Chinpaisal C, Chang L, Hu X, Lee C H, Wen W N, Wei L N
Department of Pharmacology, University of Minnesota Medical School, Minneapolis, Minnesota 55455, USA.
Biochemistry. 1997 Nov 18;36(46):14088-95. doi: 10.1021/bi971598z.
The mouse orphan nuclear receptor TR2-11-f suppressed the expression of reporters fused to a hormone response element of the mouse cellular retinoic acid-binding protein I gene promoter. TR2-11-f was able to bind to a direct repeat with four nucleotides in the spacer (5'TGACCTTTGGGGACCT3') located within this hormone response element as homodimers. The specificity of protein-DNA interactions was demonstrated by competition in gel retardation and antibody-mediated supershift reactions. The residues critical for TR2-11-f binding were mapped to both repeated sequences, whereas the spacer and the flanking sequences were less important. The Kd and Bmax of TR2-11-f homodimer binding to this direct repeat were determined to be 2.6 nM and 0.012 nM, respectively. By using a yeast two-hybrid system, it was demonstrated that dimerization of TR2-11-f was mediated by its ligand-binding domain. The actions of TR2-11-f in regulating cellular retinoic acid-binding protein I gene will likely influence retinoic action and availability within the cells.
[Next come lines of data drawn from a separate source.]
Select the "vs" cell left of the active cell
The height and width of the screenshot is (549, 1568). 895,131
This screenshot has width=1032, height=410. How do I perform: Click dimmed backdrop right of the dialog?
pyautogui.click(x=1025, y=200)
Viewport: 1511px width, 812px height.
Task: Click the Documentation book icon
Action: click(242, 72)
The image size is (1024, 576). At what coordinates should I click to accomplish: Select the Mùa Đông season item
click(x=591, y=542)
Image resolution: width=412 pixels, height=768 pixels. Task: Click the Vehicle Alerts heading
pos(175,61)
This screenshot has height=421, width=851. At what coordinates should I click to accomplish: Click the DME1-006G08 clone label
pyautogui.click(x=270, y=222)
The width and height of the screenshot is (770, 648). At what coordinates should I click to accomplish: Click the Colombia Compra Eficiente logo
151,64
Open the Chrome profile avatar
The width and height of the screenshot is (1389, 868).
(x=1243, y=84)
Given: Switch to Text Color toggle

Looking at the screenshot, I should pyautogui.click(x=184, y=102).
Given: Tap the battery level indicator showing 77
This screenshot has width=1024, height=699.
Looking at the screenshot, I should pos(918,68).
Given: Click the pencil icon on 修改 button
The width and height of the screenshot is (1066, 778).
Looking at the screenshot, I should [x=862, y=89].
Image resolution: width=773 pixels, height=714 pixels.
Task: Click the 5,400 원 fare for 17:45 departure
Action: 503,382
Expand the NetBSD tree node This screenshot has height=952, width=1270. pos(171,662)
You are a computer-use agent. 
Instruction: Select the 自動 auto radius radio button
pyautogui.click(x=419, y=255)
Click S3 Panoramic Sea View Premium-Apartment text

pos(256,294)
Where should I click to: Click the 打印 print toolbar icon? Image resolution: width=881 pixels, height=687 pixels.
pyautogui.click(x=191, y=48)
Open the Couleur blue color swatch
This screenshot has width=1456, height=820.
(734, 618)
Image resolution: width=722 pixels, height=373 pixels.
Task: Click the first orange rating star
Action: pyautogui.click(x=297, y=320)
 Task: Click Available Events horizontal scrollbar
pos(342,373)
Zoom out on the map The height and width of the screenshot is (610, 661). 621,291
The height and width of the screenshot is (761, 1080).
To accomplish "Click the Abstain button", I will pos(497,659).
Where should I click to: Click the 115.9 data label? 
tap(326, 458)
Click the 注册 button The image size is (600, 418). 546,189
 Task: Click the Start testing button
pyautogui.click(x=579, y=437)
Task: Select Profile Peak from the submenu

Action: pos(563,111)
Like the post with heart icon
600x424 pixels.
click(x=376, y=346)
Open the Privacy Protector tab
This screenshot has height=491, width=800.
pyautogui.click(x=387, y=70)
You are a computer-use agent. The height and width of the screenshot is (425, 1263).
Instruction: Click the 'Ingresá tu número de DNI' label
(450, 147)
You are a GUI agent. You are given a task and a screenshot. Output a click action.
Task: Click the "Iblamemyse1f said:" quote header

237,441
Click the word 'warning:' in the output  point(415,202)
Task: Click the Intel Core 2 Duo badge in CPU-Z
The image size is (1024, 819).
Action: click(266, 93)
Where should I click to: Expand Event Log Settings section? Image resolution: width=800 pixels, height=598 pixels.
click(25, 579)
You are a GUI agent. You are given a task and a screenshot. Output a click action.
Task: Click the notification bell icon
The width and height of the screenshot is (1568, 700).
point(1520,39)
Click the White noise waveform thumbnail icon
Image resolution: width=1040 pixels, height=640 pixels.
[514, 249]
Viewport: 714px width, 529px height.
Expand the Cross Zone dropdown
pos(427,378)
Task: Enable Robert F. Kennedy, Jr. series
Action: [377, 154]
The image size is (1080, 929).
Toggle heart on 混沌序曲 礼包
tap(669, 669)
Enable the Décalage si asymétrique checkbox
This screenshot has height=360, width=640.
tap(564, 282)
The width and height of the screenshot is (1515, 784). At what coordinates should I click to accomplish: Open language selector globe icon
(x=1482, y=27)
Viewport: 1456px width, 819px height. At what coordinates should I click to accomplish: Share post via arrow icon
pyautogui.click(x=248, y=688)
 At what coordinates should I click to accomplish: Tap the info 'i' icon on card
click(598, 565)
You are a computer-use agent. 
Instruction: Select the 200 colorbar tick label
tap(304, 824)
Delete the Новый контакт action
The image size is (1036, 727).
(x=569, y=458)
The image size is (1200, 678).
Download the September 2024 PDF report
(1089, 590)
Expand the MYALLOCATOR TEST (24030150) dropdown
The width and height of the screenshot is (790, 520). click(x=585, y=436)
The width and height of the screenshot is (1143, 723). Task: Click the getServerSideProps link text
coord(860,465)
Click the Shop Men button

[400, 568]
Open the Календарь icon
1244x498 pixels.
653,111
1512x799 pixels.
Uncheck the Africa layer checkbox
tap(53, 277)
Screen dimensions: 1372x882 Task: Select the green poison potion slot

小鼠孤儿核受体TR2-11-f抑制了与小鼠细胞视黄酸结合蛋白I基因启动子的激素反应元件融合的报告基因的表达。TR2-11-f能够以同二聚体的形式与位于该激素反应元件内的间隔区有四个核苷酸的直接重复序列(5'TGACCTTTGGGGACCT3')结合。蛋白质-DNA相互作用的特异性通过凝胶阻滞竞争和抗体介导的超迁移反应得以证明。对TR2-11-f结合至关重要的残基定位于两个重复序列,而间隔区和侧翼序列的重要性较低。TR2-11-f同二聚体与该直接重复序列结合的解离常数(Kd)和最大结合量(Bmax)分别测定为2.6 nM和0.012 nM。通过酵母双杂交系统证明,TR2-11-f的二聚化由其配体结合结构域介导。TR2-11-f在调节细胞视黄酸结合蛋白I基因方面的作用可能会影响细胞内视黄酸的作用和可用性。